(Records provided Opens)

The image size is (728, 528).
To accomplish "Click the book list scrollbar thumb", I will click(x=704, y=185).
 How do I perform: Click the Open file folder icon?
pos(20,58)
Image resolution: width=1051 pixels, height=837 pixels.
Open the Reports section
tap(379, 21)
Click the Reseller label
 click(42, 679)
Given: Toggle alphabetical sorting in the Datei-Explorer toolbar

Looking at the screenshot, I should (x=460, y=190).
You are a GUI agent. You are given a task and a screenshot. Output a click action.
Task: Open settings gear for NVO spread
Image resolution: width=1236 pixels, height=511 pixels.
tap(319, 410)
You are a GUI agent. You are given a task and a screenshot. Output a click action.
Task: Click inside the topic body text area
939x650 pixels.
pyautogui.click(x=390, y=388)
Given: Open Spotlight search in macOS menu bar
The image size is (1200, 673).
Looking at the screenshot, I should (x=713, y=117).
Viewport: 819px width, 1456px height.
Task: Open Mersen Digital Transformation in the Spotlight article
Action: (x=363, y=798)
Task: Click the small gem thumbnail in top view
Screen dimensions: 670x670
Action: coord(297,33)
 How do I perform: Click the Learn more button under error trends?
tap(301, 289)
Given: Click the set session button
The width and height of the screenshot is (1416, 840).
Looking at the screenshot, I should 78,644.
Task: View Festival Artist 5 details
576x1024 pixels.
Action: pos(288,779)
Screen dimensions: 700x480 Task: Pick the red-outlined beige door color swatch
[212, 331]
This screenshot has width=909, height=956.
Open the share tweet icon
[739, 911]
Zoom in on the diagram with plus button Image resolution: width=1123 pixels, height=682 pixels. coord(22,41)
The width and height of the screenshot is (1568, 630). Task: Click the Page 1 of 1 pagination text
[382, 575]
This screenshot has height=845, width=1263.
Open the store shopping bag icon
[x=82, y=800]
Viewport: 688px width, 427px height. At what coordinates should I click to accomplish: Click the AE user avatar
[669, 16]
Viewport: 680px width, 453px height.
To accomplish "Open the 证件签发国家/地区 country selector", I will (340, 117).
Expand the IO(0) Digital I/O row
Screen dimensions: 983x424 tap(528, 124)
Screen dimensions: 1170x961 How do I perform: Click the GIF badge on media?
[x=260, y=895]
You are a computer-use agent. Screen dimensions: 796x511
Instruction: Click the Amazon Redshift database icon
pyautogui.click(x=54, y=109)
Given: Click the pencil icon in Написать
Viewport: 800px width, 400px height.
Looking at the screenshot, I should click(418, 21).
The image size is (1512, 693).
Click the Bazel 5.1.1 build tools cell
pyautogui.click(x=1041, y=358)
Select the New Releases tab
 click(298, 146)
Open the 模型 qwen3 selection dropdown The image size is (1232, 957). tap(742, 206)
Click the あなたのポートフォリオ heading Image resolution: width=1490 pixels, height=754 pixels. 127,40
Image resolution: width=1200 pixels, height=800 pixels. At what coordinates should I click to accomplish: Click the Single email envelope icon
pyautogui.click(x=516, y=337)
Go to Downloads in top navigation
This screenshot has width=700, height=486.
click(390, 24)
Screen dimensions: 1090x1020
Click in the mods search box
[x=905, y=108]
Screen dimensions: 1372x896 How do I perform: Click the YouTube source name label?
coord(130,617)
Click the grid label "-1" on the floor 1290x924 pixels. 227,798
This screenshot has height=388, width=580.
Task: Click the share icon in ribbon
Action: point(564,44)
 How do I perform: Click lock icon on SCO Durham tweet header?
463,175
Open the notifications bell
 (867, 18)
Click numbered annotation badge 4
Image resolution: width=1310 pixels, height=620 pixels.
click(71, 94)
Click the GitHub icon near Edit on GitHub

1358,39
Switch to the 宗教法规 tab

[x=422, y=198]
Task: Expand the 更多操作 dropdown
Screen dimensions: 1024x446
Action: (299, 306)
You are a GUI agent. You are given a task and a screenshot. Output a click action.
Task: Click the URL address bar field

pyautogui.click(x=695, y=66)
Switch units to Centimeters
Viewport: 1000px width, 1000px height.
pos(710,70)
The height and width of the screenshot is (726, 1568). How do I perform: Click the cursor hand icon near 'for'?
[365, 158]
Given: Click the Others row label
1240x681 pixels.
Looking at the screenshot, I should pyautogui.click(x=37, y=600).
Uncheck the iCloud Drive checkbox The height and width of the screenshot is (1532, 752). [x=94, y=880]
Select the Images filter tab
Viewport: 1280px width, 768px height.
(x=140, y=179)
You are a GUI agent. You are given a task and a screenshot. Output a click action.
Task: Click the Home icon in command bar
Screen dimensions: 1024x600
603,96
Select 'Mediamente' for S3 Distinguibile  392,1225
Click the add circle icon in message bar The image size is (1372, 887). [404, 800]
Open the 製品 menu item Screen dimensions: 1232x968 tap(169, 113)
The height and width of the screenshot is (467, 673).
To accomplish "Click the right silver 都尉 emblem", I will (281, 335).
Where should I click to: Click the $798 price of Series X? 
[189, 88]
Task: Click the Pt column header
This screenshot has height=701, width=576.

(Records provided Closes)

▶ _What is needed_
Which of the lines above hold the string "will"? Copy each one.

▶ _Exercise answer_
To accomplish "Click the book list scrollbar thumb", I will click(x=704, y=185).
To accomplish "Open the 证件签发国家/地区 country selector", I will (340, 117).
To accomplish "Click the right silver 都尉 emblem", I will (281, 335).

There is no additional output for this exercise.